WORK TASK:
Can you reproduce, word for word, everything in the records from the line containing "pixels, height=617 pixels." down to the line containing "coordinates (421, 348).", with both of those lines included?

DATASET EXCERPTS:
==*==
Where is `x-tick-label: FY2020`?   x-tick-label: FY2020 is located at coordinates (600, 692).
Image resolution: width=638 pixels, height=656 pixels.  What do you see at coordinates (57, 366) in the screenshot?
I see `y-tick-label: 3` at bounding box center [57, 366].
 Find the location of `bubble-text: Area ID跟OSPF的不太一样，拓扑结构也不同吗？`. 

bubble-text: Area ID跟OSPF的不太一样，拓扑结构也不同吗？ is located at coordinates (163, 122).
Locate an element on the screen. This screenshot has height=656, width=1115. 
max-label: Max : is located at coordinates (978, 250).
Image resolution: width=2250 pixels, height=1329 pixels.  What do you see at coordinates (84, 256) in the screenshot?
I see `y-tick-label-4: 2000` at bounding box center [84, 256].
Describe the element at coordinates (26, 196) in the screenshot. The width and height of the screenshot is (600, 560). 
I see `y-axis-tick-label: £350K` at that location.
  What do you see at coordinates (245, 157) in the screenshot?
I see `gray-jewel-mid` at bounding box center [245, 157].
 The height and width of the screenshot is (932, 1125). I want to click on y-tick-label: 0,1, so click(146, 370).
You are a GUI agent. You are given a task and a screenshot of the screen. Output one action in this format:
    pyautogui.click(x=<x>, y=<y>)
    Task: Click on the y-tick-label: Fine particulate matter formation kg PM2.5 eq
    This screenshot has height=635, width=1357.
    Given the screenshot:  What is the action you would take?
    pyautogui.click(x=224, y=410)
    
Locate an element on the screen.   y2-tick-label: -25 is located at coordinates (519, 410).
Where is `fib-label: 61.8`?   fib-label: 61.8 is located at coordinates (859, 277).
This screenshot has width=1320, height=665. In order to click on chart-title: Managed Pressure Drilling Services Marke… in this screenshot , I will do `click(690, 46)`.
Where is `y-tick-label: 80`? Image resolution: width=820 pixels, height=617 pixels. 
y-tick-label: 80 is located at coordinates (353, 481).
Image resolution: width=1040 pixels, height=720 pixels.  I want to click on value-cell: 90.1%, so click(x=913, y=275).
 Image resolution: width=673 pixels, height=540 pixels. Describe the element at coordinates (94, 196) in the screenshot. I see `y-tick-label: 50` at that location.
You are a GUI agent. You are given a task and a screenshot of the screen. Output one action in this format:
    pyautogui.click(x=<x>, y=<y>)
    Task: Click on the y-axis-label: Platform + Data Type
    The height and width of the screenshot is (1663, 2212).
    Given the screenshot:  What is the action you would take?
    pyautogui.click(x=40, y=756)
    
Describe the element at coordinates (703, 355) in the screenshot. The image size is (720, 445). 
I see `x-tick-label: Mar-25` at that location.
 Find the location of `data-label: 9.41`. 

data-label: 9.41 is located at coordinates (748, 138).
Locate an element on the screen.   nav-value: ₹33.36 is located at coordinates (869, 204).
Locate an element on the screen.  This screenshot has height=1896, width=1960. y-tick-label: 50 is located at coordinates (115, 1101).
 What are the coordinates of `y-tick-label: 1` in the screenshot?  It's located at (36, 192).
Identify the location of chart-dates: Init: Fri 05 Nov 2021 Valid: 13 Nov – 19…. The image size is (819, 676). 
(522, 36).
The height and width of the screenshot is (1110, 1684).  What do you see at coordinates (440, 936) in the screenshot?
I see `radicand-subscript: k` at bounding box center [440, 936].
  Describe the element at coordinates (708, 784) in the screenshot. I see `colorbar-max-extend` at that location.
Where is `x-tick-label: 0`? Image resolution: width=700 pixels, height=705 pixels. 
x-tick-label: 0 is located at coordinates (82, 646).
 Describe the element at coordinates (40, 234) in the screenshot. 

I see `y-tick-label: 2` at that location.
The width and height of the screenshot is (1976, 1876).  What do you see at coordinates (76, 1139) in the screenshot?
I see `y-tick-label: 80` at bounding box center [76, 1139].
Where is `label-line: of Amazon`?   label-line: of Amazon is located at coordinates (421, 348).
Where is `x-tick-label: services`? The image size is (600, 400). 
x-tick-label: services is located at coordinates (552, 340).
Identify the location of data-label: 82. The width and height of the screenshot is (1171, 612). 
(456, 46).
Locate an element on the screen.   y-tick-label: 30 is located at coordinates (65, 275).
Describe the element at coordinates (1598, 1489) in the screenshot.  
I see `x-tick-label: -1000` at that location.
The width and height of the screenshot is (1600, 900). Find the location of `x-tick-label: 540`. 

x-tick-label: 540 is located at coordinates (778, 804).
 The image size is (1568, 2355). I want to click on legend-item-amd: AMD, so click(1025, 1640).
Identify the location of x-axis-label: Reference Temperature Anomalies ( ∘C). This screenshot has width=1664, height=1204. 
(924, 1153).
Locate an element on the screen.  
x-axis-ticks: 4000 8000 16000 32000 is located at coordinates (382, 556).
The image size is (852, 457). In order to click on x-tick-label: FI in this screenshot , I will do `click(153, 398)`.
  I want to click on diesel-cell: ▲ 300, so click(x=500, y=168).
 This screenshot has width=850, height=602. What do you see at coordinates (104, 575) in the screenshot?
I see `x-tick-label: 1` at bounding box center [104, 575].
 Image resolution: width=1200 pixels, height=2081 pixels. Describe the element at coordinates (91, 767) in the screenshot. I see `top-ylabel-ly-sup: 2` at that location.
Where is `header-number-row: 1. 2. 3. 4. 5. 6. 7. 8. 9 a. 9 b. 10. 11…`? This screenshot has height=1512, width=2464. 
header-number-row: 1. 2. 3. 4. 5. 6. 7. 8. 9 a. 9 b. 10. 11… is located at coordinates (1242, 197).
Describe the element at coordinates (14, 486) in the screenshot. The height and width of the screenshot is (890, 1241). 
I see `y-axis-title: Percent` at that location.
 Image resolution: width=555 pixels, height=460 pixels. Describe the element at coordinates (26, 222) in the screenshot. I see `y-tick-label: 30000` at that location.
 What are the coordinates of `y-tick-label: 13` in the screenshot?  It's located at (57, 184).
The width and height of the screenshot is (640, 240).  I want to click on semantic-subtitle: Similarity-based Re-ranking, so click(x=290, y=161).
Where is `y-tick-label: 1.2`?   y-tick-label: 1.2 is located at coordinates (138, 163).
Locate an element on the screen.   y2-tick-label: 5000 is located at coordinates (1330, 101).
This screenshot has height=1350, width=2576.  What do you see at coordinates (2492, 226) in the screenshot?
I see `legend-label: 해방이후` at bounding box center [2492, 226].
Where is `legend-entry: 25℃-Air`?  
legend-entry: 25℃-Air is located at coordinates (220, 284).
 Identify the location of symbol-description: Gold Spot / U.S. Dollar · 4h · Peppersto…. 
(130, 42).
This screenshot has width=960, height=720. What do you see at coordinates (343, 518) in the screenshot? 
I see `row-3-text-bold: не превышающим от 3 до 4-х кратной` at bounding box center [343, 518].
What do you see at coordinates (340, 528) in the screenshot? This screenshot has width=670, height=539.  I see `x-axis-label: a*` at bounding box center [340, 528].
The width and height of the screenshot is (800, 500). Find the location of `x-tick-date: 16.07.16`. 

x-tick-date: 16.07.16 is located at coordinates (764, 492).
==*==
RESULT OF THE EXERCISE:
Where is `y-tick-label: 80`? Image resolution: width=820 pixels, height=617 pixels. 
y-tick-label: 80 is located at coordinates (353, 481).
Image resolution: width=1040 pixels, height=720 pixels.  I want to click on value-cell: 90.1%, so click(x=913, y=275).
 Image resolution: width=673 pixels, height=540 pixels. Describe the element at coordinates (94, 196) in the screenshot. I see `y-tick-label: 50` at that location.
You are a GUI agent. You are given a task and a screenshot of the screen. Output one action in this format:
    pyautogui.click(x=<x>, y=<y>)
    Task: Click on the y-axis-label: Platform + Data Type
    The height and width of the screenshot is (1663, 2212).
    Given the screenshot:  What is the action you would take?
    pyautogui.click(x=40, y=756)
    
Describe the element at coordinates (703, 355) in the screenshot. The image size is (720, 445). 
I see `x-tick-label: Mar-25` at that location.
 Find the location of `data-label: 9.41`. 

data-label: 9.41 is located at coordinates (748, 138).
Locate an element on the screen.   nav-value: ₹33.36 is located at coordinates (869, 204).
Locate an element on the screen.  This screenshot has height=1896, width=1960. y-tick-label: 50 is located at coordinates (115, 1101).
 What are the coordinates of `y-tick-label: 1` in the screenshot?  It's located at (36, 192).
Identify the location of chart-dates: Init: Fri 05 Nov 2021 Valid: 13 Nov – 19…. The image size is (819, 676). 
(522, 36).
The height and width of the screenshot is (1110, 1684).  What do you see at coordinates (440, 936) in the screenshot?
I see `radicand-subscript: k` at bounding box center [440, 936].
  Describe the element at coordinates (708, 784) in the screenshot. I see `colorbar-max-extend` at that location.
Where is `x-tick-label: 0`? Image resolution: width=700 pixels, height=705 pixels. 
x-tick-label: 0 is located at coordinates (82, 646).
 Describe the element at coordinates (40, 234) in the screenshot. 

I see `y-tick-label: 2` at that location.
The width and height of the screenshot is (1976, 1876).  What do you see at coordinates (76, 1139) in the screenshot?
I see `y-tick-label: 80` at bounding box center [76, 1139].
Where is `label-line: of Amazon`?   label-line: of Amazon is located at coordinates (421, 348).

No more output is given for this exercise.